Task prompt:
Scan the records for "address". Show the matching lines.

Records from a dataset
···
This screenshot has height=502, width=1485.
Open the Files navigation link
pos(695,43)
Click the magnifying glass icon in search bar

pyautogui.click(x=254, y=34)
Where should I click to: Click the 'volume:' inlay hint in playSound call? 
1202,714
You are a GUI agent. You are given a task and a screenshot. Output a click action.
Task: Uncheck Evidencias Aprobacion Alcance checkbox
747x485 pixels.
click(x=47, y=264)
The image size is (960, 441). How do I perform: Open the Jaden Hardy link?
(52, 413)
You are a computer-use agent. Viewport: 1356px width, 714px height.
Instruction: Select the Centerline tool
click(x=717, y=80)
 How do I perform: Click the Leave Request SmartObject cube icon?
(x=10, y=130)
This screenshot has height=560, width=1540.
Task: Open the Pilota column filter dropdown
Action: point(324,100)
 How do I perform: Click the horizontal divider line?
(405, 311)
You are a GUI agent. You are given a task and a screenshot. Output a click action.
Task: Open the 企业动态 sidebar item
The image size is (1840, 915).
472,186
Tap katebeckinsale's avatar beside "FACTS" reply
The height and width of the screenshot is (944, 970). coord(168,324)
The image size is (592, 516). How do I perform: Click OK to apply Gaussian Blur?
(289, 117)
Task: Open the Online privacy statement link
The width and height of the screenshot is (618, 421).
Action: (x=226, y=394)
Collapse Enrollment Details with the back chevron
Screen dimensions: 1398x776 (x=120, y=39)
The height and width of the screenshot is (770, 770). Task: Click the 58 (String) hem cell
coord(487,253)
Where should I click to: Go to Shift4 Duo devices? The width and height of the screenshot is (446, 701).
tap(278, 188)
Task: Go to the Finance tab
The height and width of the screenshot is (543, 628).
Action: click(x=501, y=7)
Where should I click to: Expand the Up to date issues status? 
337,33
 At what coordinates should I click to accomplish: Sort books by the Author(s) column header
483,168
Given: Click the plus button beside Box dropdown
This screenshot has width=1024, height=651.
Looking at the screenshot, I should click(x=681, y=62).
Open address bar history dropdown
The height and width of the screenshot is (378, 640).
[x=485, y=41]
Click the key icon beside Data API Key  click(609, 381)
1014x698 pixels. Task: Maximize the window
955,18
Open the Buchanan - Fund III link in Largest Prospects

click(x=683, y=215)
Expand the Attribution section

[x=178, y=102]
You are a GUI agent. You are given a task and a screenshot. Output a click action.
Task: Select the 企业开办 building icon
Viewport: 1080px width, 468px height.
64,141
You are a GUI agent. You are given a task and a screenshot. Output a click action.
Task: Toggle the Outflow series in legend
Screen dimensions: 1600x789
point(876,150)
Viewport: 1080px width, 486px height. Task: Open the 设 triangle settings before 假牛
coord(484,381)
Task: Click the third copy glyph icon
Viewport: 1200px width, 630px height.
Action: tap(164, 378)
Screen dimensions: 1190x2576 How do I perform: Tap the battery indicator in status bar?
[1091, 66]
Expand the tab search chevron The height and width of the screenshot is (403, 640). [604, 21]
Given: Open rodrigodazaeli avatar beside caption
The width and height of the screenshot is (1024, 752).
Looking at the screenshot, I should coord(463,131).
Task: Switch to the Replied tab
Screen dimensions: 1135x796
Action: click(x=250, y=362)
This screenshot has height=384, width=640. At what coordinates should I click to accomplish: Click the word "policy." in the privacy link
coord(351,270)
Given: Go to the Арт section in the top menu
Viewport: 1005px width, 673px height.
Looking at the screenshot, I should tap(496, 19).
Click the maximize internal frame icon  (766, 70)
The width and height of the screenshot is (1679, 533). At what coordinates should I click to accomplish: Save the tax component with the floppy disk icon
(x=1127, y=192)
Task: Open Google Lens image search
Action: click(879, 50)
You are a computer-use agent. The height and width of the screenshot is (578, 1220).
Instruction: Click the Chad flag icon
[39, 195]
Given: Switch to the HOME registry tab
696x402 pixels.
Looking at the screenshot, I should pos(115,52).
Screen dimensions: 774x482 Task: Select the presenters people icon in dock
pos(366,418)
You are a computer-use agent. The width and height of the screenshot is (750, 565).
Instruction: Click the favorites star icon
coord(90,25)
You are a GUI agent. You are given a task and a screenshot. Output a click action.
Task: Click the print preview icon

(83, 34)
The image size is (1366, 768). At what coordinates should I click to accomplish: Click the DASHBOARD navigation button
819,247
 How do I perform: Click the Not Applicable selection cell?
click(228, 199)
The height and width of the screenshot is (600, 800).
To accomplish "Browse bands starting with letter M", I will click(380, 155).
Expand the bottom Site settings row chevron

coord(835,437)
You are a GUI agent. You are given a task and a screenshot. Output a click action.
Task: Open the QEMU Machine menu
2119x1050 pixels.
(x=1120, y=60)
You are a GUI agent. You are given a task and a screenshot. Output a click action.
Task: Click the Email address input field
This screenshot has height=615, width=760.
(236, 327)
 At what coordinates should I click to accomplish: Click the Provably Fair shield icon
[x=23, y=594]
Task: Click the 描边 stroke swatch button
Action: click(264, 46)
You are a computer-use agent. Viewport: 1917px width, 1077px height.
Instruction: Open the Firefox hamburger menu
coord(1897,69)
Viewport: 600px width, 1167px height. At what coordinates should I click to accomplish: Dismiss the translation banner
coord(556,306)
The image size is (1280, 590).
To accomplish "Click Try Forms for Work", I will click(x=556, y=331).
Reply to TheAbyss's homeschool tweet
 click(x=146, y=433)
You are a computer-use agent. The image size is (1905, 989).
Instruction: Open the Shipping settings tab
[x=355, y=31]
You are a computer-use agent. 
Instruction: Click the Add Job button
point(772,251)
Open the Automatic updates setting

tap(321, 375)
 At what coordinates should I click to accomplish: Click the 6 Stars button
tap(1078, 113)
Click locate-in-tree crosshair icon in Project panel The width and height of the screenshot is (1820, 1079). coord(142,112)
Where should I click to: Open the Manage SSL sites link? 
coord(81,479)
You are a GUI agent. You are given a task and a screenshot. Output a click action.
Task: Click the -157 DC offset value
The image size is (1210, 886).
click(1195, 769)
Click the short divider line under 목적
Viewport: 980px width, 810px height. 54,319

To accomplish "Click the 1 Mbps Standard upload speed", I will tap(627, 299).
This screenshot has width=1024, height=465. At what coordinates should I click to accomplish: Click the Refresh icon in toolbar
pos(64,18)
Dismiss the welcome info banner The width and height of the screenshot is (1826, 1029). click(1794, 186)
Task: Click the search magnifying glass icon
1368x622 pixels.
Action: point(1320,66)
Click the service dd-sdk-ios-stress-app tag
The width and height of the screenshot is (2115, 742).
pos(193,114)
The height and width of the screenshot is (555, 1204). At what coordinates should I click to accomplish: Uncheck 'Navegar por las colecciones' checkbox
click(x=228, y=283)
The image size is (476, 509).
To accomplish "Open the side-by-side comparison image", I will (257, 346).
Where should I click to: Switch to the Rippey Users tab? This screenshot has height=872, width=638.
···
Expected answer:
Open address bar history dropdown
Task: Click the Email address input field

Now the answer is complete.